El viaje transcurrió sin inconvenientes, había comprado los primeros boletos del día, los de las cinco de la mañana. Eran las diez con cincuenta minutos cuando aparcamos. Nos hallábamos en nuestro destino. Aquí y allá veía desde la ventanilla a personas moviéndose a toda velocidad, algunas con grandes equipajes y otras sólo con bolsos de mano, buscando los andenes desde donde iniciarían los viajes que los llevarían a sus propias aventuras. Al verlos, me pregunté cuántos de ellos enfilaban hacía un paraje turístico, en busca de un merecido descanso; o se dirigían a sus trabajos, a completar laboriosas jornadas remuneradas; o como yo hace siete días, escapaban de la ciudad.

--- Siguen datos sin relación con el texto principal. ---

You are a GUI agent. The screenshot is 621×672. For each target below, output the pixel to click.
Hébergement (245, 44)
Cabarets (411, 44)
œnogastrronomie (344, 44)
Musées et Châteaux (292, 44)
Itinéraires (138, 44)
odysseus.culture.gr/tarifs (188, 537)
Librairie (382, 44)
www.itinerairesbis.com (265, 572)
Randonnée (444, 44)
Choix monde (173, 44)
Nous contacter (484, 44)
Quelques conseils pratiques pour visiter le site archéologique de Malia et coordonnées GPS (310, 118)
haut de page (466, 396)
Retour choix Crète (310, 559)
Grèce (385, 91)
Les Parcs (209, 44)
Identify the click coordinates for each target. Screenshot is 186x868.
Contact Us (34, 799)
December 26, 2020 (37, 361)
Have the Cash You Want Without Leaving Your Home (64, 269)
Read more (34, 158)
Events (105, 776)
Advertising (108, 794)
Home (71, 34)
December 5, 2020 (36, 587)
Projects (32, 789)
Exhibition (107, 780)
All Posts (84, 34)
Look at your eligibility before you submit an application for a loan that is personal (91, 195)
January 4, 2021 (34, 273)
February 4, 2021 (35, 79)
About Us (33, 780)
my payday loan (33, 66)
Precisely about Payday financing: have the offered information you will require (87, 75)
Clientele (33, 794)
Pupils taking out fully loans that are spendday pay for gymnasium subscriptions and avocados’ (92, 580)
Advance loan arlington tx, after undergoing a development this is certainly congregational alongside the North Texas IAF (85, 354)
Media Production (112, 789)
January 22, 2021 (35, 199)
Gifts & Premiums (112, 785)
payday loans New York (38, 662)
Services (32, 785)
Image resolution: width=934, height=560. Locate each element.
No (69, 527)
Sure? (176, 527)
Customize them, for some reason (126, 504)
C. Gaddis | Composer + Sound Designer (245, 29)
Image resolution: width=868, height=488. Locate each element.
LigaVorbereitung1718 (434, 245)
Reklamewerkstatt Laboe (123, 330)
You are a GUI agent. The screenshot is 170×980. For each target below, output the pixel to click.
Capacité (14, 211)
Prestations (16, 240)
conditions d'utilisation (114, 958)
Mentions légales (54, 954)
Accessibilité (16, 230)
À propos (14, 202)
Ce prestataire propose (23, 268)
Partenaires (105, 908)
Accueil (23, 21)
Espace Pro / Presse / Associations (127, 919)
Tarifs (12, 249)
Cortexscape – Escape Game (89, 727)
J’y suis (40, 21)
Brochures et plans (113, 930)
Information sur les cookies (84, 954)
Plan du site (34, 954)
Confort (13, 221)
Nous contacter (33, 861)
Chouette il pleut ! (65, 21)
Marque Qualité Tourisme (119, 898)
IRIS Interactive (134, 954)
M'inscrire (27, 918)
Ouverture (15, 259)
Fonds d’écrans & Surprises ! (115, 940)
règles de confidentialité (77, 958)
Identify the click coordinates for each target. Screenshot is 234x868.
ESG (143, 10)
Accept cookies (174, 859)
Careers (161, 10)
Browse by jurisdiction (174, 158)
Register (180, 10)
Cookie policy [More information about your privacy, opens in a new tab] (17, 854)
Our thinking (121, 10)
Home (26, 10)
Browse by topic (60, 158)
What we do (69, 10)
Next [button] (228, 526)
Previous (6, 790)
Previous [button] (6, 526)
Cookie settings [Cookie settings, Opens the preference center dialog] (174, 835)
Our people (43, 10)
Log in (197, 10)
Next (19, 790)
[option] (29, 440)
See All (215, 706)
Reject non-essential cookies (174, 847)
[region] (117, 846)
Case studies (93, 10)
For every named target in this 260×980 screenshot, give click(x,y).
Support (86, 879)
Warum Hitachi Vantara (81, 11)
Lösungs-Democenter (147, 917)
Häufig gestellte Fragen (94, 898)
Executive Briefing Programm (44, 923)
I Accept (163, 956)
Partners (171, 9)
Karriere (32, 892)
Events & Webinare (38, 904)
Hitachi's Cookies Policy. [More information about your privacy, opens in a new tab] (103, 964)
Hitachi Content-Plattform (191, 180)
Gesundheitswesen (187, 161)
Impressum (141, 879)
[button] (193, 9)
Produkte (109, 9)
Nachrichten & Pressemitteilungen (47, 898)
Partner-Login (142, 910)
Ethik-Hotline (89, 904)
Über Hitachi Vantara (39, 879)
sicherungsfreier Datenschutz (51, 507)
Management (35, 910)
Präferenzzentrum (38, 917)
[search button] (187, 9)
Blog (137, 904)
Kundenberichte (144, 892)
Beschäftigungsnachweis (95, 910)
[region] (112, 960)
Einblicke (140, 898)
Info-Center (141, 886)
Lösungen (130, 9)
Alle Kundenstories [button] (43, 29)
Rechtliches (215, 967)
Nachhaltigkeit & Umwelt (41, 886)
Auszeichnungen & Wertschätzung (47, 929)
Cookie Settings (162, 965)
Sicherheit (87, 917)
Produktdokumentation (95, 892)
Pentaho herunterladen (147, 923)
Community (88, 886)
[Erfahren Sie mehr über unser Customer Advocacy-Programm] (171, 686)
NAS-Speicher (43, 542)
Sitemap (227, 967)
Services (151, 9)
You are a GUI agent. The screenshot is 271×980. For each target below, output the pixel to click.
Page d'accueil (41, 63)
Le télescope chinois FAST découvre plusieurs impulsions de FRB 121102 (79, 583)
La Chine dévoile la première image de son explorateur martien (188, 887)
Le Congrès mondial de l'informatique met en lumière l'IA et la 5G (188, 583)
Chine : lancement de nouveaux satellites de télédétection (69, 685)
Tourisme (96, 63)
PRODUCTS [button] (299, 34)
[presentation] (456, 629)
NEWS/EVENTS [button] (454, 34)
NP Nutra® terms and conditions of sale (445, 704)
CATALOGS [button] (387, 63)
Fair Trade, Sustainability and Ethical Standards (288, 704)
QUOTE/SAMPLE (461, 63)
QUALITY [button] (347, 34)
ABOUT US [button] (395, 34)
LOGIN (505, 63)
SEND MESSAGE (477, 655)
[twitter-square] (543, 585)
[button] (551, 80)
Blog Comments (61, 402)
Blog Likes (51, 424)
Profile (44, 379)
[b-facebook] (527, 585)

Espero a que el resto de los viajeros desciendan del bus antes de hacerlo yo. Lo hago más para evitar el atasco que generaría si tratara de bajar en primer lugar, mi decisión no tiene nada que ver con la cortesía. La verdad, es que sentía la pierna del yeso entumecida por la poca movilización, y un hormigueo en el trasero por la cantidad de horas sentado. Ordeno mis pertenencias con calma, apago la laptop una vez que he guardado los documentos en los que venía trabajando. Esta era la parte tediosas de ser docente, las planificaciones. Formular objetivos no es mi fuerte.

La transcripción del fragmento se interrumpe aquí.